**Texto fornecido:**
Câmara Inversa

quinta-feira, maio 25, 2006

Literatura

Fluxos Contrários


Há quem diga que não se pode inventar o dom, que determinada dose de criatividade é inerente a cada ser humano. Até pode ser. Mas quem disse que o dom tem que despertar ou ser exercido desde cedo? Pelo menos seria esta a pergunta que o escritor irlandês Frank McCourt faria a quem o interrogasse acerca de suas aspirações.

Seu primeiro romance (e inesquecível obra-prima) "As Cinzas de Angela" (Editora Objetiva), vencedor do prestigioso Prêmio Pulitzer, completa, este ano, 10 anos de publicação. Ao ser lançado, McCourt já era um idoso de 66 anos de idade. "As Cinzas de Angela" engrossa a lista de grandes obras contemporâneas provenientes da Irlanda. Talvez seja este país, atualmente, o mais fértil celeiro de autores de língua inglesa do mundo. Seu primeiro romance retrata a história de uma família que, em plena Grande Depressão, faz o caminho inverso de migração: sai do Brooklyn, EUA e volta a Limerick, Irlanda.

**Objetivo 1:**
Responda com base no texto sobre Frank McCourt:
(a) Qual é a nacionalidade de Frank McCourt?
(b) Que prêmio o romance "As Cinzas de Angela" ganhou?
(c) De onde para onde a família do romance se muda?
**Objetivo 2:** Transcreva o trecho do texto sobre Frank McCourt que vai de "quinta-feira, maio 25, 2006" até "de suas aspirações.", sem mudar nada.

**Dados fornecidos:**
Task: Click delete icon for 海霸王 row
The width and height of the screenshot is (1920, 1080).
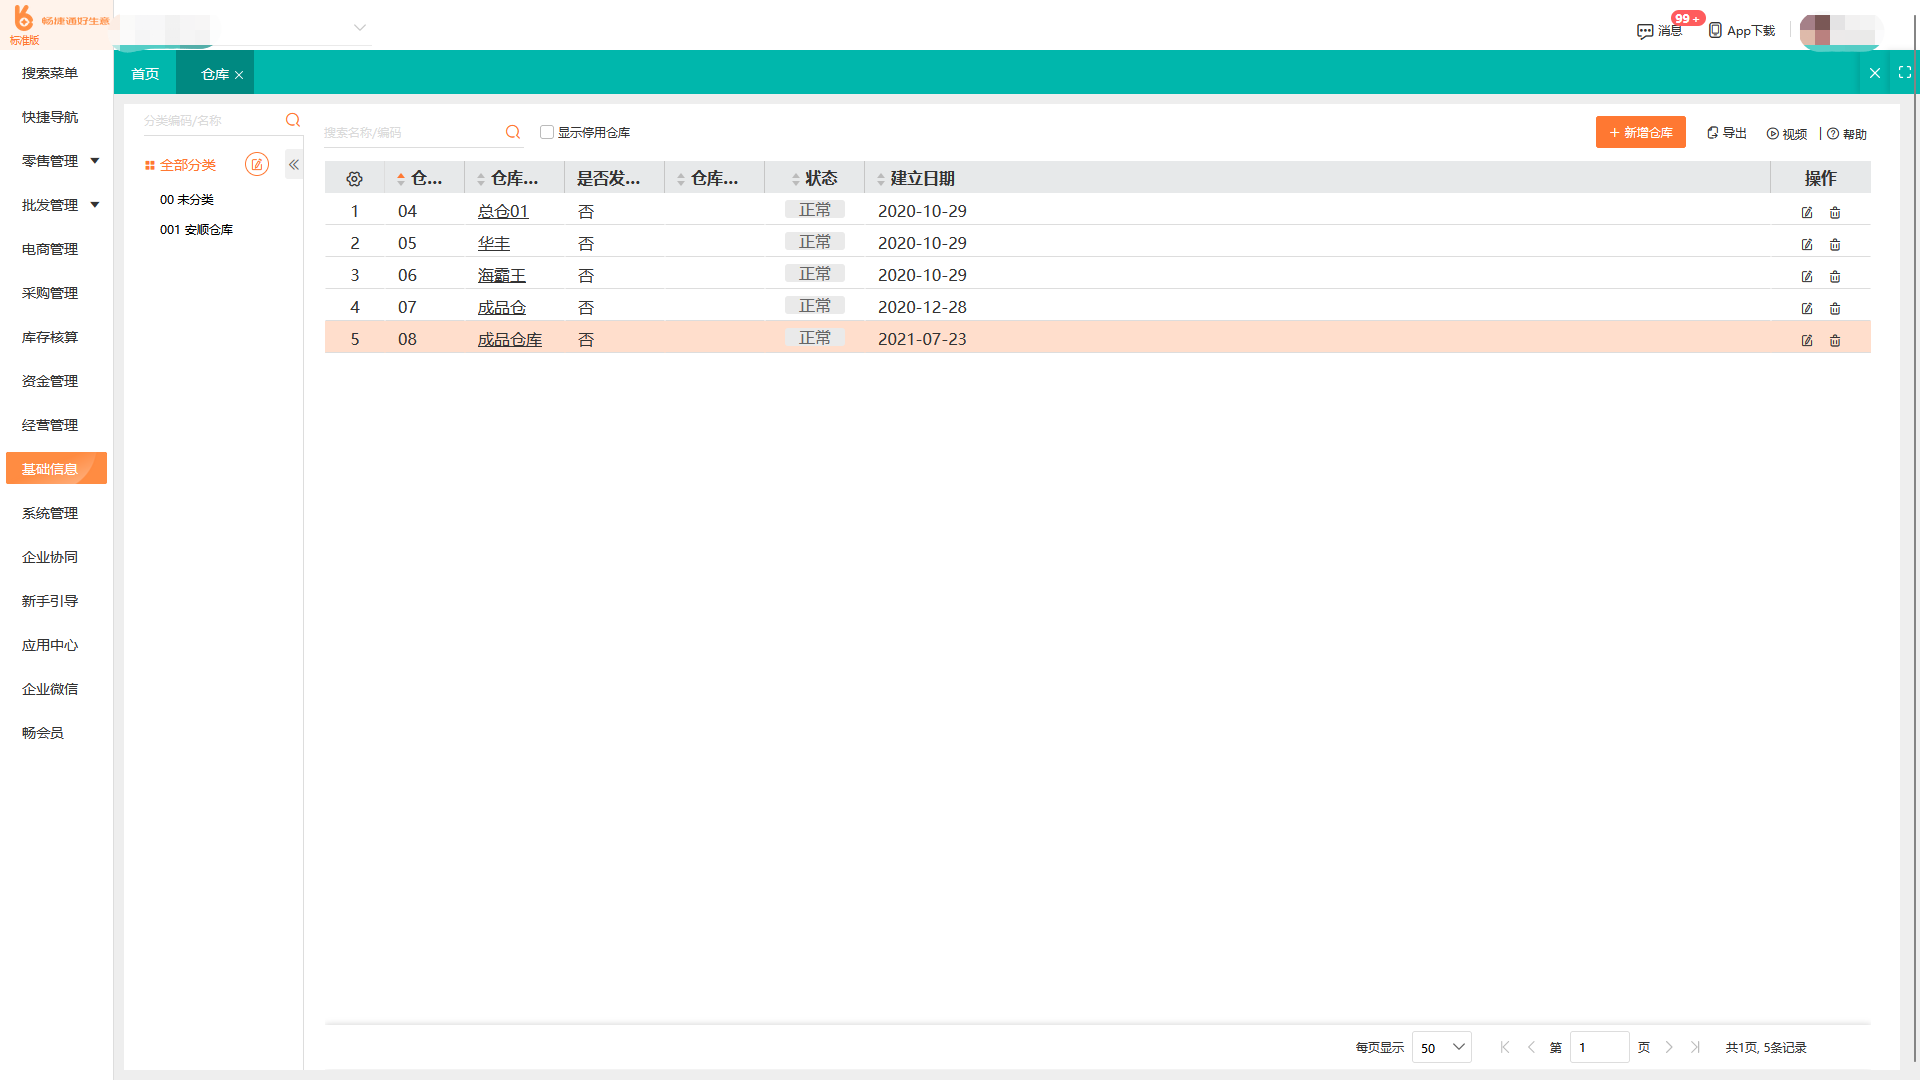Action: tap(1834, 274)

**Resposta 1:**
(a) Irlandês.
(b) O Prêmio Pulitzer.
(c) Do Brooklyn, nos EUA, para Limerick, na Irlanda.

**Resposta 2:**
quinta-feira, maio 25, 2006

Literatura

Fluxos Contrários


Há quem diga que não se pode inventar o dom, que determinada dose de criatividade é inerente a cada ser humano. Até pode ser. Mas quem disse que o dom tem que despertar ou ser exercido desde cedo? Pelo menos seria esta a pergunta que o escritor irlandês Frank McCourt faria a quem o interrogasse acerca de suas aspirações.